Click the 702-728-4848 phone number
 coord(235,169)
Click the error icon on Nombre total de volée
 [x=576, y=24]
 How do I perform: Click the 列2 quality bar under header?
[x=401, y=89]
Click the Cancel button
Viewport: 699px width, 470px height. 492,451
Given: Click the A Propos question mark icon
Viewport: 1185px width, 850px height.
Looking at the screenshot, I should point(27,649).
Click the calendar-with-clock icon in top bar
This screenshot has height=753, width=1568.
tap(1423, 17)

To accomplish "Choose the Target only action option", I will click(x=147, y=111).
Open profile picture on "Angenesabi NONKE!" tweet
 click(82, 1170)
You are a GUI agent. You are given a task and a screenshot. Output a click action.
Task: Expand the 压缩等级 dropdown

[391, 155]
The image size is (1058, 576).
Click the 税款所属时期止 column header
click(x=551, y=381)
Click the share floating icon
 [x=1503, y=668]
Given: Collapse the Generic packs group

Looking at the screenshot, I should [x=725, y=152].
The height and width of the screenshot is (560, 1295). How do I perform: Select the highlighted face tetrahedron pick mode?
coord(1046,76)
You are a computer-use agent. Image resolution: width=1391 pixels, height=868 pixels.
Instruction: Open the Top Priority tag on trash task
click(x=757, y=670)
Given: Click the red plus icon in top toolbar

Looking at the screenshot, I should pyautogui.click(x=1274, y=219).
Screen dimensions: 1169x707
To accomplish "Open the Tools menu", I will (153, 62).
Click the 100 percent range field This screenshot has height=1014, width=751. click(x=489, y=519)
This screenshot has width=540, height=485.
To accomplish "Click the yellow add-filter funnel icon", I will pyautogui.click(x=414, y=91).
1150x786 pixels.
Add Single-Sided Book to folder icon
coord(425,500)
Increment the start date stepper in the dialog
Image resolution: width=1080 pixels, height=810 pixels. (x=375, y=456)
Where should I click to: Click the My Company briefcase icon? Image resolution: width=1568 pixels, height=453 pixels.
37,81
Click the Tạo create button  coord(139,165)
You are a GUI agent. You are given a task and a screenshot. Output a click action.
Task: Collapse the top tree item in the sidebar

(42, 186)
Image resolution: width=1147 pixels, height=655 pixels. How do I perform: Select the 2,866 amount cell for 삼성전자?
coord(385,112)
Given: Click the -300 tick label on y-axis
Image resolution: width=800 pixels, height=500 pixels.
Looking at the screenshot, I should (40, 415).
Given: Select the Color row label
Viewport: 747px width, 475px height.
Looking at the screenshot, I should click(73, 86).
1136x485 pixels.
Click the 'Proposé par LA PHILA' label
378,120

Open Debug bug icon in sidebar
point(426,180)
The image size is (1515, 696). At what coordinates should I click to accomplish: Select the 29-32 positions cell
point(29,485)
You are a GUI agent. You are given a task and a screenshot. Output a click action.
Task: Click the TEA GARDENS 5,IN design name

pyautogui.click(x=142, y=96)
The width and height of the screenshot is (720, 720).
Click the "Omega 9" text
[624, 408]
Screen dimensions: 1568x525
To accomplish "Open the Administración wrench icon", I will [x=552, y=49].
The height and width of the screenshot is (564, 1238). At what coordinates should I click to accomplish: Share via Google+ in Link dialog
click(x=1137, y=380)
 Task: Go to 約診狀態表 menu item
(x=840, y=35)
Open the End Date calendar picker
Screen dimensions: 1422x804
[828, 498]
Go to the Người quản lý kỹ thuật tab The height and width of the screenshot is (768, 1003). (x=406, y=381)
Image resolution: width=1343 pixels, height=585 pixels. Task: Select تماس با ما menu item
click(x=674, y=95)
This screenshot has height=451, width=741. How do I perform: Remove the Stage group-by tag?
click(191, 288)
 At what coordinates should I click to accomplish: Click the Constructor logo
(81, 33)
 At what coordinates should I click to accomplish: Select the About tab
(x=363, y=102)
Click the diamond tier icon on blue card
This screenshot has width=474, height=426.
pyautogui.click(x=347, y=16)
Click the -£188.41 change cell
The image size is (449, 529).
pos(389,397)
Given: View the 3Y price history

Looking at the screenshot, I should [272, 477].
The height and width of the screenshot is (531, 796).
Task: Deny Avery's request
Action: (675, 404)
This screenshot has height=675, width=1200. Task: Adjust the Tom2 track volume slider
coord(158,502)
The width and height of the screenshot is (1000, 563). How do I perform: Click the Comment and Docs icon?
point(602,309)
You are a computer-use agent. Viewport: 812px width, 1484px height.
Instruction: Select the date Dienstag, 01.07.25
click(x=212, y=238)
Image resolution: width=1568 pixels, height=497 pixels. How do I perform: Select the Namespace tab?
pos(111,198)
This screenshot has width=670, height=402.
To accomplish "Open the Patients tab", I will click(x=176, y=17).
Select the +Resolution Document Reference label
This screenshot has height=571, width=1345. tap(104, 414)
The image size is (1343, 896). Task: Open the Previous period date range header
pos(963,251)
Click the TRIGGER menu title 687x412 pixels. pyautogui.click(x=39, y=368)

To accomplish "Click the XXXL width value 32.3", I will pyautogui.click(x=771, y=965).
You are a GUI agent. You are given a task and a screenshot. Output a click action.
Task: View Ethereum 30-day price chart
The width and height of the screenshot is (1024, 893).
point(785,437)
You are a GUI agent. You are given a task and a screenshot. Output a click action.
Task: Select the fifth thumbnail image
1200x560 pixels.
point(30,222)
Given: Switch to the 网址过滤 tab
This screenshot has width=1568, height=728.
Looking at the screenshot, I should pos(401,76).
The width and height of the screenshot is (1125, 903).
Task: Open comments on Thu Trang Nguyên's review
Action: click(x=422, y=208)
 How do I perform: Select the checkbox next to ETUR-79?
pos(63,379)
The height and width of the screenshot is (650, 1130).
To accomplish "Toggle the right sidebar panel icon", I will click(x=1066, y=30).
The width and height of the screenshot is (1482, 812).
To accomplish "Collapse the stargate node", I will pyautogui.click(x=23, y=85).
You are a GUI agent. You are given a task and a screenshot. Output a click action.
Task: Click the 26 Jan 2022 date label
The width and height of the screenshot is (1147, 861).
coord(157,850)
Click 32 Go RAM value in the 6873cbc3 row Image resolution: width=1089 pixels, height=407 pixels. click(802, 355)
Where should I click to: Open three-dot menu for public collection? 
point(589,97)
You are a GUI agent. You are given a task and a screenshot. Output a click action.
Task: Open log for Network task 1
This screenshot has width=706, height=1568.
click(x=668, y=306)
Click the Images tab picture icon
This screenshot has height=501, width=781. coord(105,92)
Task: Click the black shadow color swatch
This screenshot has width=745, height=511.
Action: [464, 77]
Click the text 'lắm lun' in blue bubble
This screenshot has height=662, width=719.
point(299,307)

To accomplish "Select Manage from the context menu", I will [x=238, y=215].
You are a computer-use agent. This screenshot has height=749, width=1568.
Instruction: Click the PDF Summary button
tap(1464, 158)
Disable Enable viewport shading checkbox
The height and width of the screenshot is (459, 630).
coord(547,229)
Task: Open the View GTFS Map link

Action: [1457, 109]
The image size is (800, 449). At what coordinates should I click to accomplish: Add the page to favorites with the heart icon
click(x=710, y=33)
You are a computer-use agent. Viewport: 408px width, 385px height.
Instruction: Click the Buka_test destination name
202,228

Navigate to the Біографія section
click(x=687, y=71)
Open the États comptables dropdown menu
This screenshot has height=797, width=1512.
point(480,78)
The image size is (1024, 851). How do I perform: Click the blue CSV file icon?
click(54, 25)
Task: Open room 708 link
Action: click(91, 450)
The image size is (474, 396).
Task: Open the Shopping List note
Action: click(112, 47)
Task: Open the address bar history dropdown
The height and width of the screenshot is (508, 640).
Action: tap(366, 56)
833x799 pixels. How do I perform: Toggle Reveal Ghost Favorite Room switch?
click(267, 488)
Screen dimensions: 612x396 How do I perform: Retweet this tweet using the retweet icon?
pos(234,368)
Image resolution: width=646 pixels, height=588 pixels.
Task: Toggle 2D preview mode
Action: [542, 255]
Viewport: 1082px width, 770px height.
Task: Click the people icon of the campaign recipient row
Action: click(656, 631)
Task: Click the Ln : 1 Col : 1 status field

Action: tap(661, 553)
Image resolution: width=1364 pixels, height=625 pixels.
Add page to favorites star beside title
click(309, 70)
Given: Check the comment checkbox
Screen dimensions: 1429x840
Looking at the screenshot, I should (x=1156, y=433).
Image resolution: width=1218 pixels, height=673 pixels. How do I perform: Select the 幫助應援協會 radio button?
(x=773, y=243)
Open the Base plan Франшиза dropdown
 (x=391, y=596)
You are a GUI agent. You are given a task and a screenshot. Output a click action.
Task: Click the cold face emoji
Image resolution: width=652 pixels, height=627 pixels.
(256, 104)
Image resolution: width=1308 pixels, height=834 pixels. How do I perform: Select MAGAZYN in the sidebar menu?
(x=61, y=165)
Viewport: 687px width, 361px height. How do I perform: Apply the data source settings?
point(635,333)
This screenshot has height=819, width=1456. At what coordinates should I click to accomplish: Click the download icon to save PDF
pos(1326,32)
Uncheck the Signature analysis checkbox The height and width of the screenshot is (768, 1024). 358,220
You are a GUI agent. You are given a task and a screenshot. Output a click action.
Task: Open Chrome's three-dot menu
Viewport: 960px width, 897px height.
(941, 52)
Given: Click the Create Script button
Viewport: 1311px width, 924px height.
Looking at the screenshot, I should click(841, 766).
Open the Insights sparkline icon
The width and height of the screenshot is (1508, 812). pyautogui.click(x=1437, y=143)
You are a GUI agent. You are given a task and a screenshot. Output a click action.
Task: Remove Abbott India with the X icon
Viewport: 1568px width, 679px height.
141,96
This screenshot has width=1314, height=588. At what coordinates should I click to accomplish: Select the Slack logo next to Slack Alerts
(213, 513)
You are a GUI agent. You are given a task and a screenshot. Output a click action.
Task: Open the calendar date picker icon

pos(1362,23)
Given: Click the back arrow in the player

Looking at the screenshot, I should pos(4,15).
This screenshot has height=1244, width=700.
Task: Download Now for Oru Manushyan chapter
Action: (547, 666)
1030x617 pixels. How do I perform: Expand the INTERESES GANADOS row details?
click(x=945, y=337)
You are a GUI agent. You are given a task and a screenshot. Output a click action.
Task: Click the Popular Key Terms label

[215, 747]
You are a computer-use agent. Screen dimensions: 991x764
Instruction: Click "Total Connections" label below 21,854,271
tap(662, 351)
━━━━━━━━━━━━━━━━━━━━
WHAT IS NEEDED
Copy every line of the entries above in which "value" occurs.

SOLUTION
To accomplish "Click the XXXL width value 32.3", I will pyautogui.click(x=771, y=965).
Click 32 Go RAM value in the 6873cbc3 row Image resolution: width=1089 pixels, height=407 pixels. click(802, 355)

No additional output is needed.